= EXERCISE =
In the response, the entries must appear exactly as supplied.

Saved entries
☆ ☆ ☆
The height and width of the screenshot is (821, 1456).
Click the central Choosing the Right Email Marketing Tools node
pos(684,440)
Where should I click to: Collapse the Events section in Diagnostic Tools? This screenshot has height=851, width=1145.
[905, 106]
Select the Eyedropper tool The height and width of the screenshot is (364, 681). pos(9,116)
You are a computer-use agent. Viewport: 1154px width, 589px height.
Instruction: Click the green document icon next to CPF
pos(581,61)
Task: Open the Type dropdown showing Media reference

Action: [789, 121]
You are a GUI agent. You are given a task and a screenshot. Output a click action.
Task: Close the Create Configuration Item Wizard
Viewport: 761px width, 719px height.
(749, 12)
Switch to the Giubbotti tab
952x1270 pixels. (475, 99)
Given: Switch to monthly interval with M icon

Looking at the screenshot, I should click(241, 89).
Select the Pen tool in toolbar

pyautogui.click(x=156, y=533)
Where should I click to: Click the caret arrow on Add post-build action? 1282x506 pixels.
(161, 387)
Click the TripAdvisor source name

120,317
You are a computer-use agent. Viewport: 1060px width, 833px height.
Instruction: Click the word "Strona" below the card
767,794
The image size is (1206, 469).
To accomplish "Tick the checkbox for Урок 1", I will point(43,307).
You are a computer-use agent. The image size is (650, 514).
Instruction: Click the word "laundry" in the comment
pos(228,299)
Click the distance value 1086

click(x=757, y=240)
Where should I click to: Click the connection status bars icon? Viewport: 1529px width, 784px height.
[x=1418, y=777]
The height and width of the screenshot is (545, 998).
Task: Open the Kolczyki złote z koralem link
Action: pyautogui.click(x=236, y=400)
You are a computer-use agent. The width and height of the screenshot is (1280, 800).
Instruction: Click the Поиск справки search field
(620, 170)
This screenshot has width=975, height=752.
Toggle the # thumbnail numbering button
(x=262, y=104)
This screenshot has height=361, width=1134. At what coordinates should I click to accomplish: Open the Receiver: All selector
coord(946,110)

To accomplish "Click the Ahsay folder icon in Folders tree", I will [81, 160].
☆ ☆ ☆
= ANSWER TO THIS TASK =
The height and width of the screenshot is (821, 1456).
Click the central Choosing the Right Email Marketing Tools node
pos(684,440)
Where should I click to: Collapse the Events section in Diagnostic Tools? This screenshot has height=851, width=1145.
[905, 106]
Select the Eyedropper tool The height and width of the screenshot is (364, 681). pos(9,116)
You are a computer-use agent. Viewport: 1154px width, 589px height.
Instruction: Click the green document icon next to CPF
pos(581,61)
Task: Open the Type dropdown showing Media reference

Action: [789, 121]
You are a GUI agent. You are given a task and a screenshot. Output a click action.
Task: Close the Create Configuration Item Wizard
Viewport: 761px width, 719px height.
(749, 12)
Switch to the Giubbotti tab
952x1270 pixels. (475, 99)
Given: Switch to monthly interval with M icon

Looking at the screenshot, I should click(241, 89).
Select the Pen tool in toolbar

pyautogui.click(x=156, y=533)
Where should I click to: Click the caret arrow on Add post-build action? 1282x506 pixels.
(161, 387)
Click the TripAdvisor source name

120,317
You are a computer-use agent. Viewport: 1060px width, 833px height.
Instruction: Click the word "Strona" below the card
767,794
The image size is (1206, 469).
To accomplish "Tick the checkbox for Урок 1", I will point(43,307).
You are a computer-use agent. The image size is (650, 514).
Instruction: Click the word "laundry" in the comment
pos(228,299)
Click the distance value 1086

click(x=757, y=240)
Where should I click to: Click the connection status bars icon? Viewport: 1529px width, 784px height.
[x=1418, y=777]
The height and width of the screenshot is (545, 998).
Task: Open the Kolczyki złote z koralem link
Action: pyautogui.click(x=236, y=400)
You are a computer-use agent. The width and height of the screenshot is (1280, 800).
Instruction: Click the Поиск справки search field
(620, 170)
This screenshot has width=975, height=752.
Toggle the # thumbnail numbering button
(x=262, y=104)
This screenshot has height=361, width=1134. At what coordinates should I click to accomplish: Open the Receiver: All selector
coord(946,110)

To accomplish "Click the Ahsay folder icon in Folders tree", I will [81, 160].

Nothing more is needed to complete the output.